Our code allows a user to set a parameter and its value.
A value may be a reference to another parameter.
Parameter.Set("Parameter1", "%Parameter2%");
Parameter.Set("Parameter2", "%Parameter1%");
The actual resolving of this value uses Regex class’s Replace method to resolve any references inside % symbols recursively, and replace them:
// Pseudo code (the actual parameter name is retrieved and replaced with its value.
Regex.Replace("%Parameter1%", match => Parameter.Get(match));
In this case, a cyclic reference will cause a StackOverflowException.

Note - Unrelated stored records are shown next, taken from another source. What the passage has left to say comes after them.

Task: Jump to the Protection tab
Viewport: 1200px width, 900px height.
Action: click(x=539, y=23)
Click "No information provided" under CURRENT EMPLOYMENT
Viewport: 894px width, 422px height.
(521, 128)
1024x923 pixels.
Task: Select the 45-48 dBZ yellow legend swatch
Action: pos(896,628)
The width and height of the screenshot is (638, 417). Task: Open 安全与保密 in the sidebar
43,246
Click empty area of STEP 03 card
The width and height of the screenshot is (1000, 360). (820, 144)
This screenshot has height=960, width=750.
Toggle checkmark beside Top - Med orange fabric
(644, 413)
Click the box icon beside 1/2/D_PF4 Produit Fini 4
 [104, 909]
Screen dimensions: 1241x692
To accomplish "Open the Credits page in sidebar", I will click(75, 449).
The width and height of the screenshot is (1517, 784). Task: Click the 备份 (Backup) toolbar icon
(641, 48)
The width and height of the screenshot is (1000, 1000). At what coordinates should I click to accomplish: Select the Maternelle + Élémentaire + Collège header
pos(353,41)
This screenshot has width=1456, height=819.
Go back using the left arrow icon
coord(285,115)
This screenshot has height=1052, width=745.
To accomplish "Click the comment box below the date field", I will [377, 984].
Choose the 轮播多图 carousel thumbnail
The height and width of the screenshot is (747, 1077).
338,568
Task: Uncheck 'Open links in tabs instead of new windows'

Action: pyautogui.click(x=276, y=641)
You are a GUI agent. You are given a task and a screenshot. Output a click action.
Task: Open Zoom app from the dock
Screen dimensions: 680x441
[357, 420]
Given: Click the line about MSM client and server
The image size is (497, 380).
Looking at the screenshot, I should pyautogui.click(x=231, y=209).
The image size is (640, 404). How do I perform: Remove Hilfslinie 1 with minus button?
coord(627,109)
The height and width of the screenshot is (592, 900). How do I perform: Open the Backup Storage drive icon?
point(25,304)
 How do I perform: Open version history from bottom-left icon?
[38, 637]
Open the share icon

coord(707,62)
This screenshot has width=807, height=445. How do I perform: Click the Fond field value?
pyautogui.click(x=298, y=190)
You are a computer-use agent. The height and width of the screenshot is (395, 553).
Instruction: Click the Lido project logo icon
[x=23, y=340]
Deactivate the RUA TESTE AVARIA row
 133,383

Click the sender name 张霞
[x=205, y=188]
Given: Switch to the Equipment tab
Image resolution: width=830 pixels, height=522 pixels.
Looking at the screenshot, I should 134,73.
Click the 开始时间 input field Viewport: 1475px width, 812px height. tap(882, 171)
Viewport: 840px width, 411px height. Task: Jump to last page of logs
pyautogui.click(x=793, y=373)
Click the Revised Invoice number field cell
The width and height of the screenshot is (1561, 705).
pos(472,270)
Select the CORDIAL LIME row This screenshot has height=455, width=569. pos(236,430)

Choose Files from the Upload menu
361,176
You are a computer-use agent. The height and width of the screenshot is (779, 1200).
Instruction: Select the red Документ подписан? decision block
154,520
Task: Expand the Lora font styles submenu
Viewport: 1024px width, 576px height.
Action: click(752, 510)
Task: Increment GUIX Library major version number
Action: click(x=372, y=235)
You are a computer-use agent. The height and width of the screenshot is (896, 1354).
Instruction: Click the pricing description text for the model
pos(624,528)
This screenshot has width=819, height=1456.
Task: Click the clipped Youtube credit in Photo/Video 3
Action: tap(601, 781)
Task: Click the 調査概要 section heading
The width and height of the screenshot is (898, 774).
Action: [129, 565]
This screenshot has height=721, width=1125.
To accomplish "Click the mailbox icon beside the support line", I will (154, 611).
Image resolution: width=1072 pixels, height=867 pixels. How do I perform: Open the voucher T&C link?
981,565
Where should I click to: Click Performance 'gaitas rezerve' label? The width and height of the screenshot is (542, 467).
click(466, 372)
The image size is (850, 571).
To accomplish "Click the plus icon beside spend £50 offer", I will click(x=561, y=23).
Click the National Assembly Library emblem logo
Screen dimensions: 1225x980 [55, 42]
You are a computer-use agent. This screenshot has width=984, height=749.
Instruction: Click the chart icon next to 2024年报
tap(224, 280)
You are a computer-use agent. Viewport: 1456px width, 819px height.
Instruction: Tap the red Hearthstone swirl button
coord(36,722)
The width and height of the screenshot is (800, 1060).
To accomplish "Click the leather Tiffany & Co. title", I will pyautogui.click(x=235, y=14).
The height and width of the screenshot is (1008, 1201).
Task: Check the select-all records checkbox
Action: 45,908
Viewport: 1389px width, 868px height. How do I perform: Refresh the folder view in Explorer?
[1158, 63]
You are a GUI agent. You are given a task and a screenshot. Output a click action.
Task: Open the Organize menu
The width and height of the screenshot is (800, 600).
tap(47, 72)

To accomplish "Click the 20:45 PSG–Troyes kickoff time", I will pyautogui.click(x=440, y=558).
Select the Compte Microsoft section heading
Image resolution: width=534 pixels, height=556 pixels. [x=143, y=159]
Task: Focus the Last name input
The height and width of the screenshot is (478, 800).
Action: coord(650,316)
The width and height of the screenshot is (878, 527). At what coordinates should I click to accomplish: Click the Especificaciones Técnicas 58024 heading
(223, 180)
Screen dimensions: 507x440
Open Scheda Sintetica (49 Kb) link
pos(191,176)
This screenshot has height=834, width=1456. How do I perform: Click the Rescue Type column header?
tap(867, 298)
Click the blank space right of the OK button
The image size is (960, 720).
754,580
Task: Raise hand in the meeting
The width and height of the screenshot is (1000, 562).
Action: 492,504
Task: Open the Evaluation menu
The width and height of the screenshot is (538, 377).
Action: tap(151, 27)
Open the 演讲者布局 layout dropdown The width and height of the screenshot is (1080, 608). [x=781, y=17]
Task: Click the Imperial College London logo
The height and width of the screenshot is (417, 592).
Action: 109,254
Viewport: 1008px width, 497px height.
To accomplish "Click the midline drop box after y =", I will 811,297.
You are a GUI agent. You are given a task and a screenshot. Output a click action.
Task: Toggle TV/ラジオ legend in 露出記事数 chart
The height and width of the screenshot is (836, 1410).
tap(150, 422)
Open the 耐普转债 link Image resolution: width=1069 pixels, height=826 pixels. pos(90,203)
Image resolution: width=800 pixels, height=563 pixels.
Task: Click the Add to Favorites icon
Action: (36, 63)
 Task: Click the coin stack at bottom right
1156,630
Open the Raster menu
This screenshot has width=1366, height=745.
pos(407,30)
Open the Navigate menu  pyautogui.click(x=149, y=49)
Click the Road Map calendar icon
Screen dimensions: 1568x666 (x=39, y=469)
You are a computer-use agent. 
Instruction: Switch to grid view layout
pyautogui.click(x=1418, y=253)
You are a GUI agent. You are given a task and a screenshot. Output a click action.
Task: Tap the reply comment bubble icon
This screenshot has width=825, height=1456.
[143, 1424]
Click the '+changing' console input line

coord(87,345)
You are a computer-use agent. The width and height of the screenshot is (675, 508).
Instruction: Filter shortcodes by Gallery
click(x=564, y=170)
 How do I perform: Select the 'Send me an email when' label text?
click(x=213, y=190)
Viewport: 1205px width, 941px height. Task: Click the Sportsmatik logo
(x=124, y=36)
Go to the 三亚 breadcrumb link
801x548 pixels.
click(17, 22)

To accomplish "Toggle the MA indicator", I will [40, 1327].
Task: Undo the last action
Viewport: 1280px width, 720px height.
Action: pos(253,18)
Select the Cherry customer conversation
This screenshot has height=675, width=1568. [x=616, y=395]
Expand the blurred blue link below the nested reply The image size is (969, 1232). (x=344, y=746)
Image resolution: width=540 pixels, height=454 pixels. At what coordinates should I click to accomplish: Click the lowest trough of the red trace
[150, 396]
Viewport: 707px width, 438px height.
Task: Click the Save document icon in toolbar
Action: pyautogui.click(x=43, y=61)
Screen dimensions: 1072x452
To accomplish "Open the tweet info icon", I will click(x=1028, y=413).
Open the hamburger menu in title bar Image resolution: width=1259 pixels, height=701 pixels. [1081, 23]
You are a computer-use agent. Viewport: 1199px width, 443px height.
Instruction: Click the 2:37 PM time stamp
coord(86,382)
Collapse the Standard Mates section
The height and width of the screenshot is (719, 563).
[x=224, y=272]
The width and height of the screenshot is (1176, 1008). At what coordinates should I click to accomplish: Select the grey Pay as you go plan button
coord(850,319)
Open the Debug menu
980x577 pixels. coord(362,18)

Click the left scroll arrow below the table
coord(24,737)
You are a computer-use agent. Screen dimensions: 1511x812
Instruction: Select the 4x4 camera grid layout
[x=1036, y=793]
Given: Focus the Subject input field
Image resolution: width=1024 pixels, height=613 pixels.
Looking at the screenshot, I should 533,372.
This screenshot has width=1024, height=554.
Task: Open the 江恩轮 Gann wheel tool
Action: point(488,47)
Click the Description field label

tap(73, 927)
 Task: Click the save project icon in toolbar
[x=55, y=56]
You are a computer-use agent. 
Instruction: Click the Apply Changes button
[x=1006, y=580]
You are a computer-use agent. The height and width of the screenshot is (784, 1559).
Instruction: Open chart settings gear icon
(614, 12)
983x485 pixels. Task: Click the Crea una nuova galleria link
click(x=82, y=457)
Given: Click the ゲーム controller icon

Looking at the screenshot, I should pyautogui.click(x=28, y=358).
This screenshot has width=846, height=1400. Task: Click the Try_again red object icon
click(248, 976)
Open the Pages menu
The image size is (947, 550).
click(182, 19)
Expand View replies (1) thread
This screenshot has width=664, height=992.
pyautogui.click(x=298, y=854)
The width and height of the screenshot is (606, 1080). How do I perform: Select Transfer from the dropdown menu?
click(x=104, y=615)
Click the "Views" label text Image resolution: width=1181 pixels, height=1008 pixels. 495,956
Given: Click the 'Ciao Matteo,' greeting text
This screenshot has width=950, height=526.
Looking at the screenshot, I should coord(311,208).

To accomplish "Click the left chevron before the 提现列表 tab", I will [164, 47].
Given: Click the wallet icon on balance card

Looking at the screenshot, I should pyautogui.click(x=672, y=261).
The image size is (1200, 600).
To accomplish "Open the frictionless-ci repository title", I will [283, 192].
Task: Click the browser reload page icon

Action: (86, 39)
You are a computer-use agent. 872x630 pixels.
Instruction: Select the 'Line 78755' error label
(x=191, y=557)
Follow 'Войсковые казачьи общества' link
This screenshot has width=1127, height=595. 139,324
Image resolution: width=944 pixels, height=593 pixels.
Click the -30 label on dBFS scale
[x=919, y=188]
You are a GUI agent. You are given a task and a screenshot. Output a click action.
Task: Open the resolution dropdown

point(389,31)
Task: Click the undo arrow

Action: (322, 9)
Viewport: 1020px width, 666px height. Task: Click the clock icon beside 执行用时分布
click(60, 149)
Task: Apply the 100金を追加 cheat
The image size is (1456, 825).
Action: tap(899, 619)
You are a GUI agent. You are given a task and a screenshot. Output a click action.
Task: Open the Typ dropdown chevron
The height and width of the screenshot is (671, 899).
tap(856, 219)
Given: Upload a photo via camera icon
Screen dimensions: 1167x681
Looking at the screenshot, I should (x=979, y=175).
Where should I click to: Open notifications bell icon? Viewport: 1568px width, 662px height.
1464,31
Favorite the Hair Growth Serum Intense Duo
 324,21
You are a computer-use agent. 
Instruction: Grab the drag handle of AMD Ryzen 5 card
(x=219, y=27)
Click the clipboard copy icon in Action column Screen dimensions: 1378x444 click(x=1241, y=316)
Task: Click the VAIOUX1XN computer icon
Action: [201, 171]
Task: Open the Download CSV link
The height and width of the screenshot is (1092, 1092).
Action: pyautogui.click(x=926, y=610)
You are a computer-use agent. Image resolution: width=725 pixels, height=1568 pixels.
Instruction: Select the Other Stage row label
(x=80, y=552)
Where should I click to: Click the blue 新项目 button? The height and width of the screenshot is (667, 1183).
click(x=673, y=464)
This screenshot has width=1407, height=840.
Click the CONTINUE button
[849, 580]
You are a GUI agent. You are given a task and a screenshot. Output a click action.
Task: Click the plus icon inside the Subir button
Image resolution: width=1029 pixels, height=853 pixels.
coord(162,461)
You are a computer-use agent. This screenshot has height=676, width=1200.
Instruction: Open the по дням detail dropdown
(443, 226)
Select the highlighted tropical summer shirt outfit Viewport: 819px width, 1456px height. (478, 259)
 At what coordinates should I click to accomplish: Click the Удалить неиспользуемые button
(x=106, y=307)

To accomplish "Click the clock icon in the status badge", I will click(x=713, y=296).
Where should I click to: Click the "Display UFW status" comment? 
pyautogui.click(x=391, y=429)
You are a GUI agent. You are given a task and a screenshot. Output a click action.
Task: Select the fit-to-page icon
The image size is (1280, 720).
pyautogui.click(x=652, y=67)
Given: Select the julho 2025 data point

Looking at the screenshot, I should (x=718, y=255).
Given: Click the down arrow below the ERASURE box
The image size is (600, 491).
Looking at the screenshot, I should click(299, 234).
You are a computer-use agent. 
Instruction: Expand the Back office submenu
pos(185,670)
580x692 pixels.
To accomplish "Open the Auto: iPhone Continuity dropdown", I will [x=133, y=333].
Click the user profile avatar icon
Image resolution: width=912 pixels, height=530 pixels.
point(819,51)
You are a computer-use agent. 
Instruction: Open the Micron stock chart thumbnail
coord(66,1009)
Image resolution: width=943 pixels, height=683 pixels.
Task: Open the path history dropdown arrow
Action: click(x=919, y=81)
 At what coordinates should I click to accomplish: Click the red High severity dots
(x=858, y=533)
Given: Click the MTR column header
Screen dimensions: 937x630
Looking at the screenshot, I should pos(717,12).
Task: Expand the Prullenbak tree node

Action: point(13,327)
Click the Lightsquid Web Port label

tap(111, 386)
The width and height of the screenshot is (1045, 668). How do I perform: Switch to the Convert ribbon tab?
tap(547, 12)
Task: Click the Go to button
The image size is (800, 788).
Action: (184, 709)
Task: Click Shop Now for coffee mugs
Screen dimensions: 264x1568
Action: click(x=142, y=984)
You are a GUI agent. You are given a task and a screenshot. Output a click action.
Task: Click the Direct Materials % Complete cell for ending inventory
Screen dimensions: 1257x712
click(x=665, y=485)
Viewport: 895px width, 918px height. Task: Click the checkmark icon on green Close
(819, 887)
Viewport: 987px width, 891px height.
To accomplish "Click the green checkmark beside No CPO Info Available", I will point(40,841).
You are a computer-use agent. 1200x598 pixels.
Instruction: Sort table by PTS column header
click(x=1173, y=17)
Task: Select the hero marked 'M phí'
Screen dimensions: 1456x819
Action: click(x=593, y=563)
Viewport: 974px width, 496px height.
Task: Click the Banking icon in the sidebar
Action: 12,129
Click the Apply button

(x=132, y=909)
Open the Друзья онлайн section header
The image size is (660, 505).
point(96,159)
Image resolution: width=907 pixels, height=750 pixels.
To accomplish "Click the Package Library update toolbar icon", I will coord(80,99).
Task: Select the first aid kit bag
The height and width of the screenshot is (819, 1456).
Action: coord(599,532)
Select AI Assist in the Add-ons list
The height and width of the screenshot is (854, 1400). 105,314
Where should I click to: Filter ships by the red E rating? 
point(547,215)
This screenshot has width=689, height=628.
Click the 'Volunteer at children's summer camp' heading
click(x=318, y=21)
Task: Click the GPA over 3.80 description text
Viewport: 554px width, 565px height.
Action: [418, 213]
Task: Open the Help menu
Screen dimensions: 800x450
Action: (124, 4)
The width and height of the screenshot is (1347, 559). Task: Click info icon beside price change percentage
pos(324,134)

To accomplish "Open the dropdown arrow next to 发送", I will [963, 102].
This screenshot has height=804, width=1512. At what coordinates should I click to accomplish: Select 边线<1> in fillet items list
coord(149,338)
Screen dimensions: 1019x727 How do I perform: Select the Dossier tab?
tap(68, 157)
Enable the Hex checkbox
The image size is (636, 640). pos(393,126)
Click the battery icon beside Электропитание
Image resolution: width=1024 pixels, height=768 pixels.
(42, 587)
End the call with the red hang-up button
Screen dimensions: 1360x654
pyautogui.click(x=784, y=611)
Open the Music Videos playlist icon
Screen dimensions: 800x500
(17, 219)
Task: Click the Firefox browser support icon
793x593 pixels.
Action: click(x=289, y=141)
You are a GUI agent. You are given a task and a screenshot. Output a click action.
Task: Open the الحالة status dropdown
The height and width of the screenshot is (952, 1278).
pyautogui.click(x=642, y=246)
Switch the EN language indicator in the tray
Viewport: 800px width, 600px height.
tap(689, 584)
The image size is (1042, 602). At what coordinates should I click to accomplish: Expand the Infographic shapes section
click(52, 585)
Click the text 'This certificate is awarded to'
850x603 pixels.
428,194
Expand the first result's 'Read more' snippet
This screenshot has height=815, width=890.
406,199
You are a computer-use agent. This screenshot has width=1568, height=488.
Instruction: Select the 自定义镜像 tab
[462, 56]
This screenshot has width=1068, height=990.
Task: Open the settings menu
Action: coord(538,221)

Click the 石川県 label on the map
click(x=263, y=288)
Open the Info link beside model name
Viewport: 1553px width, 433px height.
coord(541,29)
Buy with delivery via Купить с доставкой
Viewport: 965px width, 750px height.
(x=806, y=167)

How can this be avoided? (In case a cyclic reference is detected – throw an exception/handle in some way)
A proposed implementation was to keep a list of terms that were already looked for in the current resolving execution (a “Search History”).
For each step, look if the current searched parameter is in the history, if it is — we’ve looked at it already, and we must be in a cycle.
The downside to this approach is that it’s wasteful (allocate a new List for each parameter resolving that occurs).
As I suggested above, rewrite the signature of the recursive method as
Parameter.Get(string, int). Use the int as a recursion depth counter. Each time the method needs to evaluate a deeper parameter, decrement the int variable. When it reaches 0, stop processing parameters. The initial value of int can be a pretty small number, since few people will use 20 recursive parameters.